そう考えながら、グラスの麦茶を一気に飲み干した。
二人分の空になったパックをゴミ箱に突っ込んで、マグカップにコーヒーを淹れた。
秋彦はいつもの窓辺でぼんやりと外を見ている。
ここで、こうしてキャンパスを眺めている秋彦の姿を見るのももうすぐ終わるかもしれないな。
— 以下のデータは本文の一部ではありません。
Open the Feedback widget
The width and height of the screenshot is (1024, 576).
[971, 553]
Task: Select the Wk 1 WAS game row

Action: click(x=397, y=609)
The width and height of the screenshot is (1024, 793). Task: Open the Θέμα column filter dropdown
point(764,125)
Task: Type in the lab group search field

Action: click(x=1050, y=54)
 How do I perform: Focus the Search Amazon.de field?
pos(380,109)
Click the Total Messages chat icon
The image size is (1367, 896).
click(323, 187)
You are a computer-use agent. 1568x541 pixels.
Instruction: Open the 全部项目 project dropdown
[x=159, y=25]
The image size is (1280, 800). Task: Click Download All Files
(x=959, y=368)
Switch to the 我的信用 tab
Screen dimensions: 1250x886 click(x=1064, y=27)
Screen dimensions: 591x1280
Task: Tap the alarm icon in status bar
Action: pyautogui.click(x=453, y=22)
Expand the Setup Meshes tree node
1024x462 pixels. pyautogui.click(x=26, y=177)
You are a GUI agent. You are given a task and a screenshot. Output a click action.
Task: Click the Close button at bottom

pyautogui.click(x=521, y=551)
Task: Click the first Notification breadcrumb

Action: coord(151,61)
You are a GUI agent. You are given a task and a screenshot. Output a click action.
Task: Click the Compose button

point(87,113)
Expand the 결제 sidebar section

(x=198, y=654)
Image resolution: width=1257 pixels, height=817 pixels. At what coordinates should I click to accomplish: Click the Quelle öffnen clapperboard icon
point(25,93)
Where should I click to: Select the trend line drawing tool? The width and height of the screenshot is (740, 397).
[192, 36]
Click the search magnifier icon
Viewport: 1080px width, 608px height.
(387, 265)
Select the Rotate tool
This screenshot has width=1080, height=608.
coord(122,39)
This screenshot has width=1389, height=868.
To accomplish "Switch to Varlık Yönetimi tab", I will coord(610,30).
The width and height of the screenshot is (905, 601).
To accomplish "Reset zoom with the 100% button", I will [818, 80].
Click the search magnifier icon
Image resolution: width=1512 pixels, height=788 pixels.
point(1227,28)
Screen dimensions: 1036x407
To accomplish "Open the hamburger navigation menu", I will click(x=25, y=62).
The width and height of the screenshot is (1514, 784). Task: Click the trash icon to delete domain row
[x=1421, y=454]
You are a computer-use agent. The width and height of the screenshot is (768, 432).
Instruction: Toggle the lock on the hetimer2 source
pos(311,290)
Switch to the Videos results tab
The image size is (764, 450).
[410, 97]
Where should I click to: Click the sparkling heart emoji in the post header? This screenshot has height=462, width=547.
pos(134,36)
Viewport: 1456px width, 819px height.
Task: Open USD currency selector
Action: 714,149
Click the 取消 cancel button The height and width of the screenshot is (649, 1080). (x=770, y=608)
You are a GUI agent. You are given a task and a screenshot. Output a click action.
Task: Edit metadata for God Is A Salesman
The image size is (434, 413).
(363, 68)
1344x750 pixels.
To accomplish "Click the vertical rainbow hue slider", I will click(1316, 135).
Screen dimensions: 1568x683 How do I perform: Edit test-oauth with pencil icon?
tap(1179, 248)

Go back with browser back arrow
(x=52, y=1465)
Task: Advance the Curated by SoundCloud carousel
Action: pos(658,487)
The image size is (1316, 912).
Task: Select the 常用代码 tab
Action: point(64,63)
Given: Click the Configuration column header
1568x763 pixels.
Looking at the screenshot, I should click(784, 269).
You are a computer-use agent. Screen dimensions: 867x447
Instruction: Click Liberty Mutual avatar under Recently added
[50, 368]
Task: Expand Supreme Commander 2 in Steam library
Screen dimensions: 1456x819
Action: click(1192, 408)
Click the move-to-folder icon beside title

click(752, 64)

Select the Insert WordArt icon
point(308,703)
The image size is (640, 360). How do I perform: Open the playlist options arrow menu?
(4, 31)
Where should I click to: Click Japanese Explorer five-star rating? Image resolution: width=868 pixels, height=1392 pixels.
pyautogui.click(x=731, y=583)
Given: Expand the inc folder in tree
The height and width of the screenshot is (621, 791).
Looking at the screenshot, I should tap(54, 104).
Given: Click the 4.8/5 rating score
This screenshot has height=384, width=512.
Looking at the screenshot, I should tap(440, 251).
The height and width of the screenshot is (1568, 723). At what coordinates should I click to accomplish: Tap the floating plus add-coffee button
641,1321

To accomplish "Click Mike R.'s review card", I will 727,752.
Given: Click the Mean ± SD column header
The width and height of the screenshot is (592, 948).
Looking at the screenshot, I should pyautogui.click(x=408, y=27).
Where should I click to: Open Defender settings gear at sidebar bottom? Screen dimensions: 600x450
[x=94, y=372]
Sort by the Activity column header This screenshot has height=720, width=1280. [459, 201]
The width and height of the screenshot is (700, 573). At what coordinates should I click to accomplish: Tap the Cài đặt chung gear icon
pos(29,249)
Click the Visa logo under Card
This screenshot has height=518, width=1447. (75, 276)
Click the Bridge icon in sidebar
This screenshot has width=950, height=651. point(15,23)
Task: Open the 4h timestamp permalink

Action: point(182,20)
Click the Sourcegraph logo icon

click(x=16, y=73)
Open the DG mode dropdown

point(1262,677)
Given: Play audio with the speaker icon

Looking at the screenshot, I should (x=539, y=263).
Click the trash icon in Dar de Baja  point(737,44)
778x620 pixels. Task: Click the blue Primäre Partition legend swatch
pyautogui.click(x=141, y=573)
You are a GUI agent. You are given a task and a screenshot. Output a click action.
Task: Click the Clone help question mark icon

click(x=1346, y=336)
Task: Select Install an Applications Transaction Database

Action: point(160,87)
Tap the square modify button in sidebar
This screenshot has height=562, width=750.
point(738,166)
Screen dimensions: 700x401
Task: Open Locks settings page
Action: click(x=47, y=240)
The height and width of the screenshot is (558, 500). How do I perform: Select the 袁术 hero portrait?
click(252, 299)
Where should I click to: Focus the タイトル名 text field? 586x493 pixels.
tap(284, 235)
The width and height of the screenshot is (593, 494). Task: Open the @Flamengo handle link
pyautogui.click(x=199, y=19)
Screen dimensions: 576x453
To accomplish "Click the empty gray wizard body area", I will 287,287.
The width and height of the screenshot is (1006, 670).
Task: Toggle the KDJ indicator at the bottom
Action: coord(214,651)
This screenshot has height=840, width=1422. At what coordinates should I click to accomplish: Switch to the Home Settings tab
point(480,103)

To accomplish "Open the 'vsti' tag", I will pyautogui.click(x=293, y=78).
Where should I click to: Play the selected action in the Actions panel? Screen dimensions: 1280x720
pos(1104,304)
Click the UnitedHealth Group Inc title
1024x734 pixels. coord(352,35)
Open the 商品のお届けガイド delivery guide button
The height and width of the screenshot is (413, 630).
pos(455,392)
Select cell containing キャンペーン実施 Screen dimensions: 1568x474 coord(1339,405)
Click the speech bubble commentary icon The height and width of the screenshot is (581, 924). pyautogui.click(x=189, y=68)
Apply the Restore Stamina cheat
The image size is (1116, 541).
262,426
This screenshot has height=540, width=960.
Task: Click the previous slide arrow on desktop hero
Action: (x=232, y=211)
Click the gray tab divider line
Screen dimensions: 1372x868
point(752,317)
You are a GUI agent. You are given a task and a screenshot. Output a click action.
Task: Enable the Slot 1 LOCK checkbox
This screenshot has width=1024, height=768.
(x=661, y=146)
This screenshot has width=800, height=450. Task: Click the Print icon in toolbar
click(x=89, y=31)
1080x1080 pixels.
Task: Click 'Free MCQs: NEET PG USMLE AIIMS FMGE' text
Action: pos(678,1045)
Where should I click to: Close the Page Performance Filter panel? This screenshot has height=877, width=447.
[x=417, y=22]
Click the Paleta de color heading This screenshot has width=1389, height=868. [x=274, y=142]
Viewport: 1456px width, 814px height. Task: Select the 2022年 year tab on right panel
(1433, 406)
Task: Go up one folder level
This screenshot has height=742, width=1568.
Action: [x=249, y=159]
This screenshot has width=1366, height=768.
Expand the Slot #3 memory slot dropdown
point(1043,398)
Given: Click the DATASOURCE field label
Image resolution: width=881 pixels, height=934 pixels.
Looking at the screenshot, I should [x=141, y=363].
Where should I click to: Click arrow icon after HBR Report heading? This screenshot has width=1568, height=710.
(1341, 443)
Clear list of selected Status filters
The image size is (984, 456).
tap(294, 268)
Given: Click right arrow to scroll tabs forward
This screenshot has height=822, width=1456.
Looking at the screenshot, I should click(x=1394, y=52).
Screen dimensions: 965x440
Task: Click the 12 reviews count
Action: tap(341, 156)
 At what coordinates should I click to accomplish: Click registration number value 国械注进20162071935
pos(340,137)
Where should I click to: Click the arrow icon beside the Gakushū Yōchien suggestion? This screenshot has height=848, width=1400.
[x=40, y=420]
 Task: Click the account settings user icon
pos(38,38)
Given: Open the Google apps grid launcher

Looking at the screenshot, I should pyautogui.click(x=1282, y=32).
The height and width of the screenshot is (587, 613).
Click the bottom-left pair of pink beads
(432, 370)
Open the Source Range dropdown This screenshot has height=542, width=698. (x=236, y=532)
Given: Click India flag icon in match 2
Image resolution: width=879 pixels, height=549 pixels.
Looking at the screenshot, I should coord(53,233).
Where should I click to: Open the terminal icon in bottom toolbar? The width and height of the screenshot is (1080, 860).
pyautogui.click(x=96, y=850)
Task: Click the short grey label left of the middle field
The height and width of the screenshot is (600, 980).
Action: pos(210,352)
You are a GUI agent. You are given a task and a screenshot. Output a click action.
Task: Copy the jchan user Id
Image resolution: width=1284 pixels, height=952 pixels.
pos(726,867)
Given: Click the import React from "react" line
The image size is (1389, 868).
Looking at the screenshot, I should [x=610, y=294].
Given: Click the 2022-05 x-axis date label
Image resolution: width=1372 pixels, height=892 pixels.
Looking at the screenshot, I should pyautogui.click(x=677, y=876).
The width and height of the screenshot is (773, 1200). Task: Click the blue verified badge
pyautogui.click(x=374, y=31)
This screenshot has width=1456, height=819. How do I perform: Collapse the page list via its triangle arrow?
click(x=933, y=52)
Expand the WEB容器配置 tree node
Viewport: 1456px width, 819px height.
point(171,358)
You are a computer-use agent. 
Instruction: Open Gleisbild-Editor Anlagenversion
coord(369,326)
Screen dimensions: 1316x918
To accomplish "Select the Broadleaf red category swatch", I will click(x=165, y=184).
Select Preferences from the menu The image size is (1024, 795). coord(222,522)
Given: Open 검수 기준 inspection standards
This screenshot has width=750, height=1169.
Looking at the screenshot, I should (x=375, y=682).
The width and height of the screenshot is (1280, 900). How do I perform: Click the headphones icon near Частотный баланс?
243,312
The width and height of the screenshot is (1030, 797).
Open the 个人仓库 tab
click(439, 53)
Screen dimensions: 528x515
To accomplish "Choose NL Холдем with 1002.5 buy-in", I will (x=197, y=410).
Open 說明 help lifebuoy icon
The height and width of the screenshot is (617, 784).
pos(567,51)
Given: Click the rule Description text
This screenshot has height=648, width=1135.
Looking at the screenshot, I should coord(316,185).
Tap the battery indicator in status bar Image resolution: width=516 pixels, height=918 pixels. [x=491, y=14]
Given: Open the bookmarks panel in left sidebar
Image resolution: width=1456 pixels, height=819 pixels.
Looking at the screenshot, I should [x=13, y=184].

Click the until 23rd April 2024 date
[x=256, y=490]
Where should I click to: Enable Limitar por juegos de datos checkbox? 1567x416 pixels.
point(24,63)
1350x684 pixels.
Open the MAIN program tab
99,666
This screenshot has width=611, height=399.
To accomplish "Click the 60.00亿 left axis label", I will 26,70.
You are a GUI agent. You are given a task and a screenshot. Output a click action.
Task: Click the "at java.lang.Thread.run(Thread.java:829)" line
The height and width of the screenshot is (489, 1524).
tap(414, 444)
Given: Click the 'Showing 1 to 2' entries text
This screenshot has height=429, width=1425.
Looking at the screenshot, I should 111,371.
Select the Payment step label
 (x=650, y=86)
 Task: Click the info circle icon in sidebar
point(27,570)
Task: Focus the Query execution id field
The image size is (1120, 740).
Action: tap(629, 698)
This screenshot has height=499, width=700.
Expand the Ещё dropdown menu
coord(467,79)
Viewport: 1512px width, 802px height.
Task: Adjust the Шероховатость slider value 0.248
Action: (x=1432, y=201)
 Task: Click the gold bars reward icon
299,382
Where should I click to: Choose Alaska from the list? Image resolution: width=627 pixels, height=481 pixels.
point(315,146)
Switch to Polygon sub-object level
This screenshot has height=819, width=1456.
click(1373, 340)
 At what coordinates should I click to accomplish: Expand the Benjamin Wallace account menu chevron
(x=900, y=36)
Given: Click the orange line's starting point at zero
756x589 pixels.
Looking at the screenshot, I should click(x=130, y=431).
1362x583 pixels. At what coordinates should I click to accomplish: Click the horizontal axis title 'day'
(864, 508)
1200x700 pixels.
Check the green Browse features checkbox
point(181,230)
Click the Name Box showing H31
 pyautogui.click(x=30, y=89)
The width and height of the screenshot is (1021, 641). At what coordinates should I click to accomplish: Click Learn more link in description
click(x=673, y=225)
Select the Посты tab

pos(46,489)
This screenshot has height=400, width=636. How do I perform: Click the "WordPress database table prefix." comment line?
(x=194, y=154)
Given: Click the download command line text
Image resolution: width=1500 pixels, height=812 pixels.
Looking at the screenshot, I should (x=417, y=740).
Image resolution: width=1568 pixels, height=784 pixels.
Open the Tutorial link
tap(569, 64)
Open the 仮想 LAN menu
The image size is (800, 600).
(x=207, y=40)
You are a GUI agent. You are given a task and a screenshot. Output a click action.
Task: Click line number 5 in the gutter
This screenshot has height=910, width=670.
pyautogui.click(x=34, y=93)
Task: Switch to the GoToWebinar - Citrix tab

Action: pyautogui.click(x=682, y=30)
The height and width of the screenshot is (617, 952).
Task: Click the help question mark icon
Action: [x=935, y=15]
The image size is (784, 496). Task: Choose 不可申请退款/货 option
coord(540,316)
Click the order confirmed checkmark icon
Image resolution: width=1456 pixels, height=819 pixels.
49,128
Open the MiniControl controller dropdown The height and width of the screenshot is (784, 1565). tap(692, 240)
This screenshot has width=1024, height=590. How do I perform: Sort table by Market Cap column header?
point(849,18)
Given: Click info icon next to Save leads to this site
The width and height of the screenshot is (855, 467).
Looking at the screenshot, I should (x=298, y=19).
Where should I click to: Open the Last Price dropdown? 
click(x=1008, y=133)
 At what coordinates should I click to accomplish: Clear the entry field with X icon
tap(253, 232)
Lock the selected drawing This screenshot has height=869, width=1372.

高橋が無事に卒業できたなら、秋彦がここへ来ることも今より少なくなるだろう。
「ほらよ」
コーヒーを渡しながら横に立つ。
人嫌いなこいつが、一緒に住めるくらいに好きなやつができたことを素直に喜んでいたのに、最近は何だか少し様子がおかしい。
「秋彦、なんかあったのか?」
窓の外を向いたまま、弘樹がそう問いかけると、驚いたような顔をした。
「どうしてだ?」
「ん、なんとなくな」
コーヒーを啜る。
秋彦も黙ってコーヒーを口にした。
「弘樹」
「何?」
「もう少しまともなはコーヒーないのか」
「アホか、何度も言ってるだろーが。ここは喫茶店じゃねぇんだよ」
「そんなことは言われなくても知っている」
涼しい顔でそう言う秋彦に文句を言う気持ちも失せて、弘樹は大きなため息をついた。
お互いに、面倒な性格をしている。
こいつが悩みを打ち明けるはずがないのはわかっていた。

外を見ていた秋彦が何かに気がついて立ち上がった。
「帰るのか?」
「ああ、どうやら手伝いが終わったみたいだからな」
そう言った秋彦の柔らかい表情に弘樹もつられて外を見た。
走ってくる高橋の姿が見える。
「あ、そうだ。秋彦、さっきの焼きソバいくらだった?」
「ああ、あれはいい。俺の奢りだ」
「そうか?悪いな」
「その代わりまたコーヒーを飲みに来てやる」
「はぁ?」
「じゃあな弘樹」
「おいっ、ちょっと待て!秋彦!」
「ああ、甘いものは何も用意しなくていいから」
そう言って出口に向かった秋彦に上條の蹴りがとんだ。
「てめぇっ!二度と来んなっ!」


今年もまた無事にM大祭が終わろうとしていた。